▶ **Input material**:
* * * * * * * * *
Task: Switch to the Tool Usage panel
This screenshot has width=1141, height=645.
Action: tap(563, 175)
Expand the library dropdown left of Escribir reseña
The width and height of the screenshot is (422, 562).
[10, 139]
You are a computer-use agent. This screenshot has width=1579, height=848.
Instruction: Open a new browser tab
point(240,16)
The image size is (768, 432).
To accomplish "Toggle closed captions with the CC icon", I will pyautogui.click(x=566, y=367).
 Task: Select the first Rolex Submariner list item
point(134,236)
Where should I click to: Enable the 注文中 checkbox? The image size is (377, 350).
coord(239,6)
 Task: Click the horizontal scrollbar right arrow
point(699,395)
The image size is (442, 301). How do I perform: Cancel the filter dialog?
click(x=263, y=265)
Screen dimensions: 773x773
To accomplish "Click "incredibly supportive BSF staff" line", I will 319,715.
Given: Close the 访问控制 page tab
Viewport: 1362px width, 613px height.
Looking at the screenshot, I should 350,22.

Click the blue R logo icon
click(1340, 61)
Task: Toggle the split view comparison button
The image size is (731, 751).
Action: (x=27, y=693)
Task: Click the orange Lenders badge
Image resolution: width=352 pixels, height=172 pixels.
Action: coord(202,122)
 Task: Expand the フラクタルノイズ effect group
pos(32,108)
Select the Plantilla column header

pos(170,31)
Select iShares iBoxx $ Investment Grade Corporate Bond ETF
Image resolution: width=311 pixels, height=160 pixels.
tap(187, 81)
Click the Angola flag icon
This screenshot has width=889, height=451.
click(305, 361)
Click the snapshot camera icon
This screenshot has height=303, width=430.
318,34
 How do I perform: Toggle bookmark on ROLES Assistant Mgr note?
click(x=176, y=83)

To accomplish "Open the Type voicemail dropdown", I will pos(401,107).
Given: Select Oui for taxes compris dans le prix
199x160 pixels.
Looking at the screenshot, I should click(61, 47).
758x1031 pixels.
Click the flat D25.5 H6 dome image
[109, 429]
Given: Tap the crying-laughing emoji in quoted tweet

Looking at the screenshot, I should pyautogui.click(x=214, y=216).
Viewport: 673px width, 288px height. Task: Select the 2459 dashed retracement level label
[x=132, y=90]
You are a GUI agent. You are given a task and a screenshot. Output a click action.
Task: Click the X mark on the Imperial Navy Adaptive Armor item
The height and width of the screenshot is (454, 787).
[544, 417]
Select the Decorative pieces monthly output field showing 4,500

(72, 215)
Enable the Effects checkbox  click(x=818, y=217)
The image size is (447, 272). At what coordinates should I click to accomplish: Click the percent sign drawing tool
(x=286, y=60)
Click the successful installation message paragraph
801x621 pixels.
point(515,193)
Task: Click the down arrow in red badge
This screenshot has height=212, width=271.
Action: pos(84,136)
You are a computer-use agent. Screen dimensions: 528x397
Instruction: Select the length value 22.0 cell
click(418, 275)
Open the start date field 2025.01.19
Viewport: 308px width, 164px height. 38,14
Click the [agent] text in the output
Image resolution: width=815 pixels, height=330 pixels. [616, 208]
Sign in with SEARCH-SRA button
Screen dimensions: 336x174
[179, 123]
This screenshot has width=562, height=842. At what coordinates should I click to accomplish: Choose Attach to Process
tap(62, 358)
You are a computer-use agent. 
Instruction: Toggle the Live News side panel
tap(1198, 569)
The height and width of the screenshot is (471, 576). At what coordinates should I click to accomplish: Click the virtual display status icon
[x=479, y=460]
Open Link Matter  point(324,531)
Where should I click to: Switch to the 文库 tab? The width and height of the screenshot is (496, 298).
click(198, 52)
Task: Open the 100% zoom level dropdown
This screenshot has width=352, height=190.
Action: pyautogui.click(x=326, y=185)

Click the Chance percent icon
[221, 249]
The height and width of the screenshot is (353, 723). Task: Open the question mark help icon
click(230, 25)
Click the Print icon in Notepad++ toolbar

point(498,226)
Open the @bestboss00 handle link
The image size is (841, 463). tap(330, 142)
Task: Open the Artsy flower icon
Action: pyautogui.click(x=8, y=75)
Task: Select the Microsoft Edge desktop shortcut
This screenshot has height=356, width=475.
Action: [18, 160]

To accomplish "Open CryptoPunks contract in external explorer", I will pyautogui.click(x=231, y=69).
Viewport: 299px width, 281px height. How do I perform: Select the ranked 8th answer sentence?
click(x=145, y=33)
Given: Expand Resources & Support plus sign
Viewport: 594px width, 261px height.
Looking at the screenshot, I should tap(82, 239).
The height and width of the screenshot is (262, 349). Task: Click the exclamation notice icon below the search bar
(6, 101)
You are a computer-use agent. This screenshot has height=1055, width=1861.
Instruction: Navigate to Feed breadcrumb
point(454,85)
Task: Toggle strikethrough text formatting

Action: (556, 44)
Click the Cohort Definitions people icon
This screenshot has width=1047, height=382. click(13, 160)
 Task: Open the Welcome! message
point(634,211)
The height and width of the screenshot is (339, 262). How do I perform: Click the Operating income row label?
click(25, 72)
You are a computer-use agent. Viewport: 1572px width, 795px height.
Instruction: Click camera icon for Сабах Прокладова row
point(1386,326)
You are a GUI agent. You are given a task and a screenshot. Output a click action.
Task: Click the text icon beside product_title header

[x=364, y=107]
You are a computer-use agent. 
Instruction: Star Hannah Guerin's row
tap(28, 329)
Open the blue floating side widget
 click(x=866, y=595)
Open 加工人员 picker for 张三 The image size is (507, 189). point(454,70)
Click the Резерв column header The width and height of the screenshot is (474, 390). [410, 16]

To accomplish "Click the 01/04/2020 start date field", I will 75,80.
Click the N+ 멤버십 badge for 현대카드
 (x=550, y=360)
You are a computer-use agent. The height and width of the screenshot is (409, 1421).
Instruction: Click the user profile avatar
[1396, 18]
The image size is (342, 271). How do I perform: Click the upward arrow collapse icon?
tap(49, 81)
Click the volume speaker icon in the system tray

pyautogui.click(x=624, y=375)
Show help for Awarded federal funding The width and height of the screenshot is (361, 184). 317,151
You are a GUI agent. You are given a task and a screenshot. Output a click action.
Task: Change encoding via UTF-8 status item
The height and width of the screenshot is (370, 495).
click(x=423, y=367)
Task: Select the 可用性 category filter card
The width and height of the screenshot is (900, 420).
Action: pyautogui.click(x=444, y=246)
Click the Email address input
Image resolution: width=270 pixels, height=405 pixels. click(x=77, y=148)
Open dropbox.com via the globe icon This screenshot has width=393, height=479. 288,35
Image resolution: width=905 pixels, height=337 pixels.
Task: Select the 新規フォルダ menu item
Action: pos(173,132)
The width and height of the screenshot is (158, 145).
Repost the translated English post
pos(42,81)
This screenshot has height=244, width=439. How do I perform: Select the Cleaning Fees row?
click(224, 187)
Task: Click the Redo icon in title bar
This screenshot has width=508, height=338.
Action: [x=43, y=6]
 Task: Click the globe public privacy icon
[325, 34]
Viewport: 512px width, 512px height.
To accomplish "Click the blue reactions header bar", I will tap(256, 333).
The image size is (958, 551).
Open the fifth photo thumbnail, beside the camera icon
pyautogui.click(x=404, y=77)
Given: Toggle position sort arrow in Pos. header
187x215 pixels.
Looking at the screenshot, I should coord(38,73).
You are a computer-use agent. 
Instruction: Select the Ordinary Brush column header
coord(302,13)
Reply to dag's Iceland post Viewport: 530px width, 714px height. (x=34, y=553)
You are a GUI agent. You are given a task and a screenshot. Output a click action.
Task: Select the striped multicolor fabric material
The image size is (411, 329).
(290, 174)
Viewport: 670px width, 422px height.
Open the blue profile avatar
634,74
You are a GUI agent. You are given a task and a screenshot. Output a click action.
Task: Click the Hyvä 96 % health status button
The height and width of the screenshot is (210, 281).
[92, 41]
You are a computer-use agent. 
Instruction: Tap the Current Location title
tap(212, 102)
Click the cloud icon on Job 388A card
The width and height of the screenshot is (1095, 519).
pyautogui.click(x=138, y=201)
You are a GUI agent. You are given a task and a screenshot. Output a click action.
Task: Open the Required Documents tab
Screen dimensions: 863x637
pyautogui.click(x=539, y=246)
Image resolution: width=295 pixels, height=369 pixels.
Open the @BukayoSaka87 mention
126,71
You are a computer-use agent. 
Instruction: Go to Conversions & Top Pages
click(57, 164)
* * * * * * * * *
▶ **Aim of the exercise**: Copy, with no alteration, the line that contains "Screen dimensions: 863x637" and each remaining line of the listing above.

▶ **Exercise result**:
Screen dimensions: 863x637
pyautogui.click(x=539, y=246)
Image resolution: width=295 pixels, height=369 pixels.
Open the @BukayoSaka87 mention
126,71
You are a computer-use agent. 
Instruction: Go to Conversions & Top Pages
click(57, 164)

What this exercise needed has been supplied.